Sovereign Intimacies is a group exhibition and virtual program developed between Plug In ICA and Gallery 1C03 that will run until Dec. 20. It brings together the work of Hassaan Ashraf, Annie Beach, Ayumi Goto, iris yirei hu, melannie monoceros, Peter Morin, Mariana Muñoz Gomez, Wanda Nanibush, M. NourbeSe Philip, Meghann O’Brien, Marie-Anne Redhead, Cheyenne Thomas and David Thomas.
In Canada, as in India, Palestine and Mexico, colonial narratives have worked to stoke fires instead of allowing cross-cultural solidarities to emerge between diverse communities. This is abundantly clear in Canada, where alliances between Indigenous, Black and People of Colour have historically been suppressed.

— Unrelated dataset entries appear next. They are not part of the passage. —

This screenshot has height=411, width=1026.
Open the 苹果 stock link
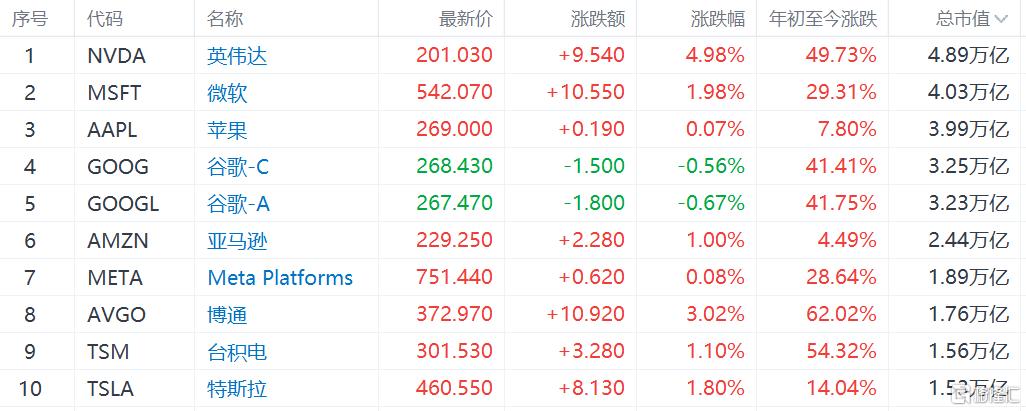pos(227,130)
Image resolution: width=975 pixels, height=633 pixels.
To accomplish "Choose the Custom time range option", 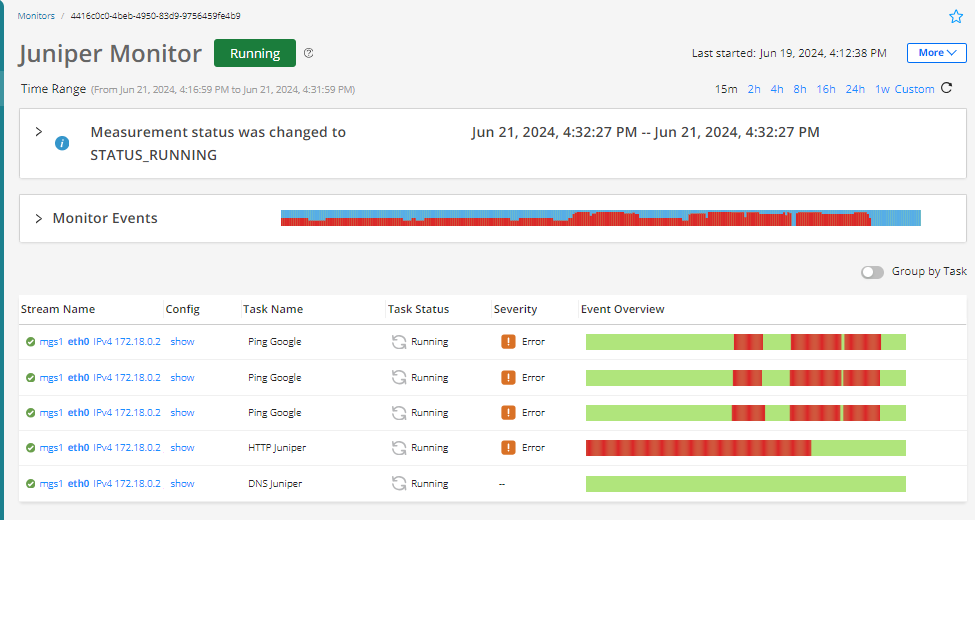I will click(x=914, y=89).
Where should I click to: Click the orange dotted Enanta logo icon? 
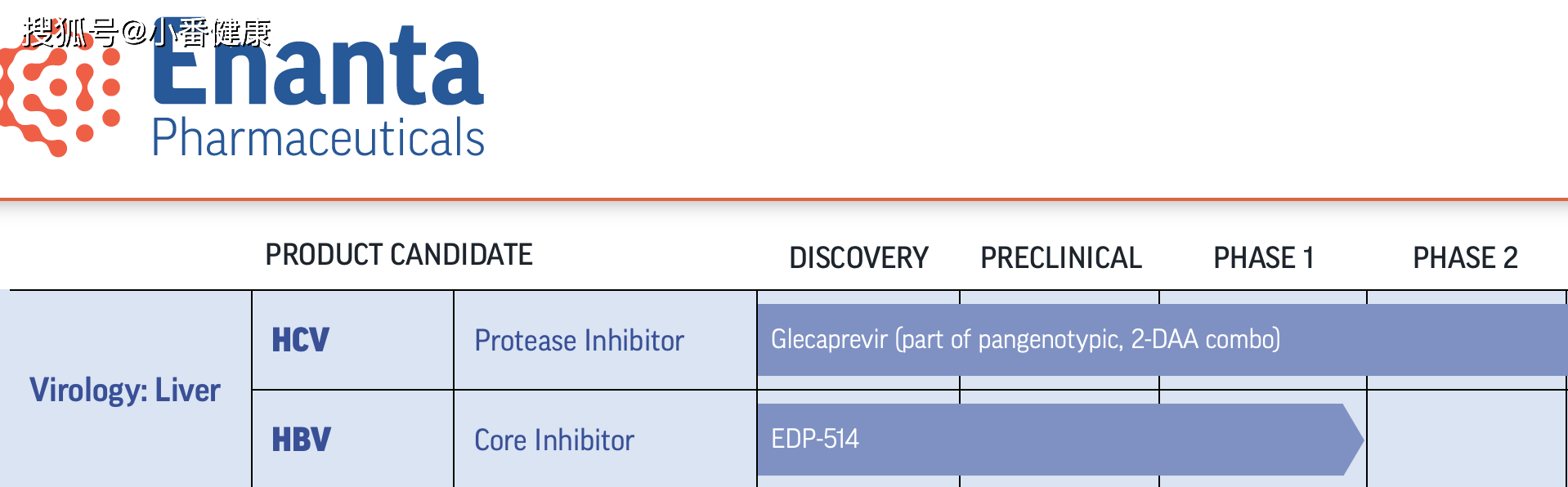59,92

Fearful of anti-colonial agitations in the 19th and 20th centuries, the Canadian government silenced the intimacies borne of the historical intersection of settler colonialism, the African slave trade and the indentured labour of Chinese and Indian workers. Today, we have little access to the knowledges exchanged between these peoples, imparting a profound loss in our collective present.

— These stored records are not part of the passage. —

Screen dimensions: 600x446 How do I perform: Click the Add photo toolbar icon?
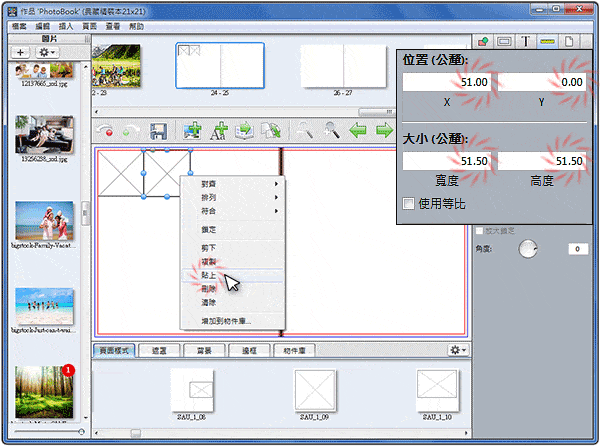192,131
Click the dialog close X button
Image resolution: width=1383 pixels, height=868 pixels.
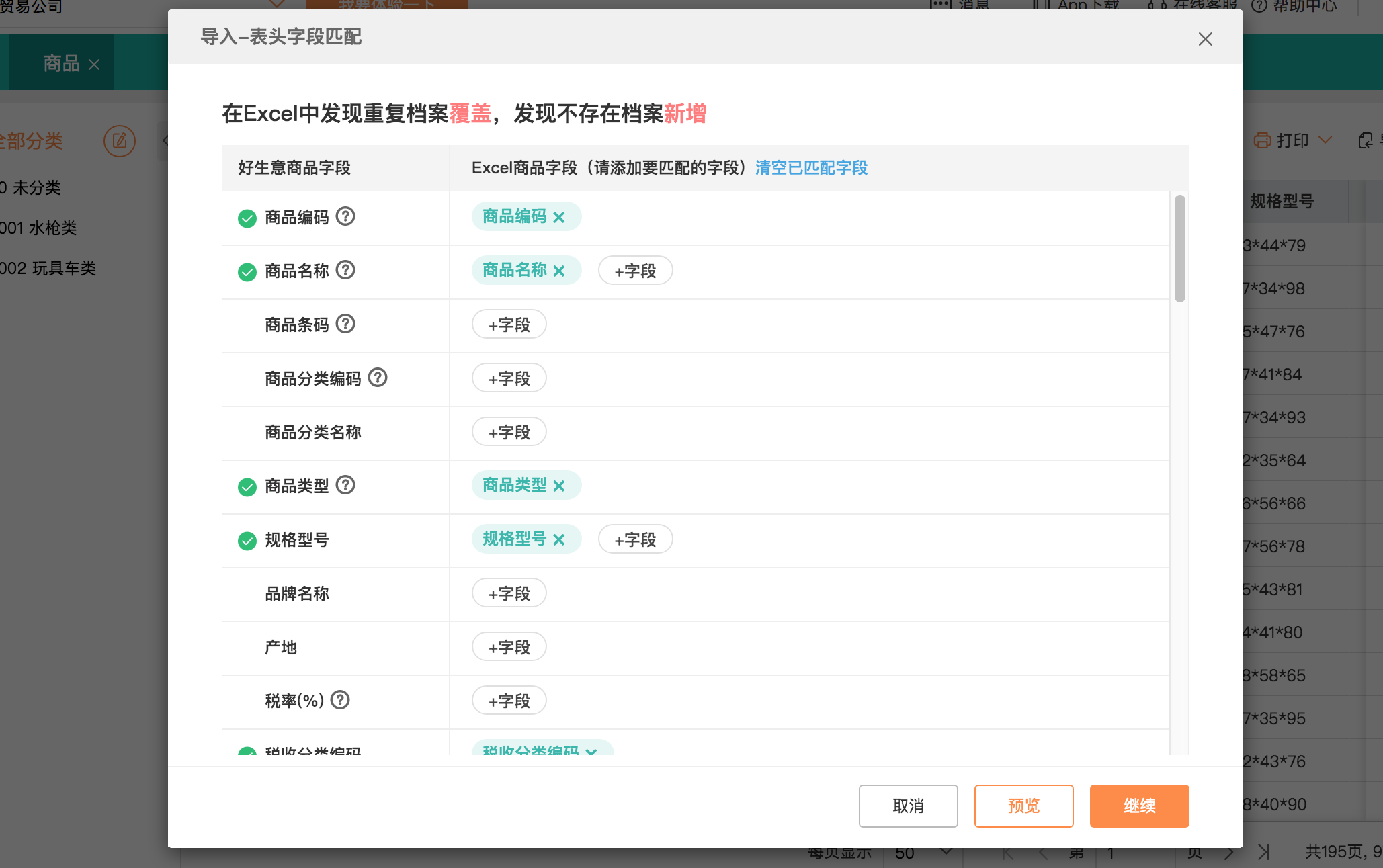(1204, 38)
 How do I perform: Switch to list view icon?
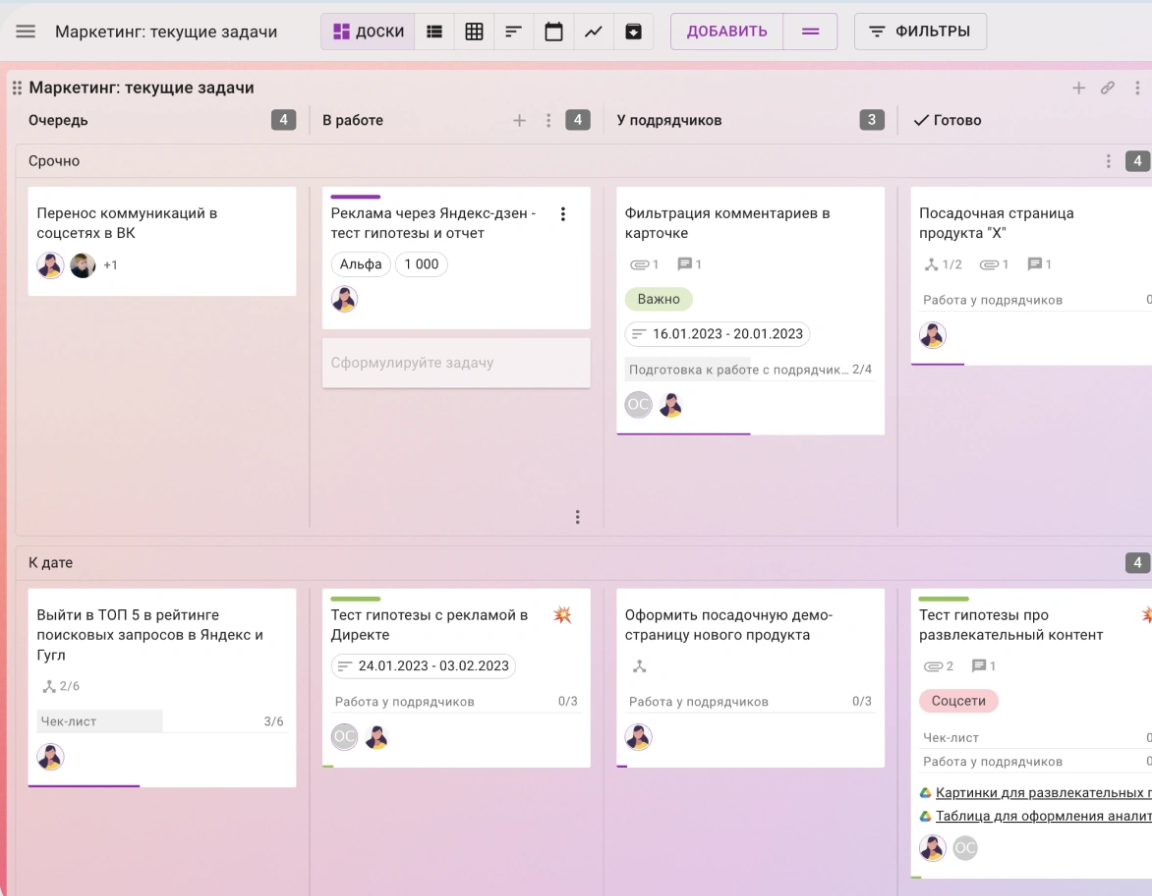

“Sovereign Intimacies,” 2020, installation view (photo courtesy of Plug In ICA)
If anything, this loss has activated a generation of artists, curators and thinkers to materialize all that is historically unapproachable. For Himada, a Palestinian curator from Tio’tia:ke (Montréal), and Smith, a Métis curator from Treaty One Territory, diaspora is a shared cultural approach that acknowledges movement and transformation in both Indigenous and racialized histories.
Peter Morin and Ayumi Goto’s collaborative practice in particular is a powerful axis for the anticipatory desires of the exhibition, which seeks to carve out diaspora through sovereignties for self-affirmation and intimacies between difference in the present.
First inspiring Smith with their 2018 exhibition, how do you carry the land?, at the Vancouver Art Gallery, the pair’s work Gift – 遠足 (Ensoku) is included in Sovereign Intimacies. One of their presentations is floor-based and calls on the act of gift-exchange as a form of knowledge sharing. On a screen-printed blanket, carefully wrapped parcels exchanged between the artists are laid out alongside a new one produced by the artists for the curators. In their desire to speak intimately from the location of their ancestral histories, they take on the role of host and guest to materialize future understandings and empathies.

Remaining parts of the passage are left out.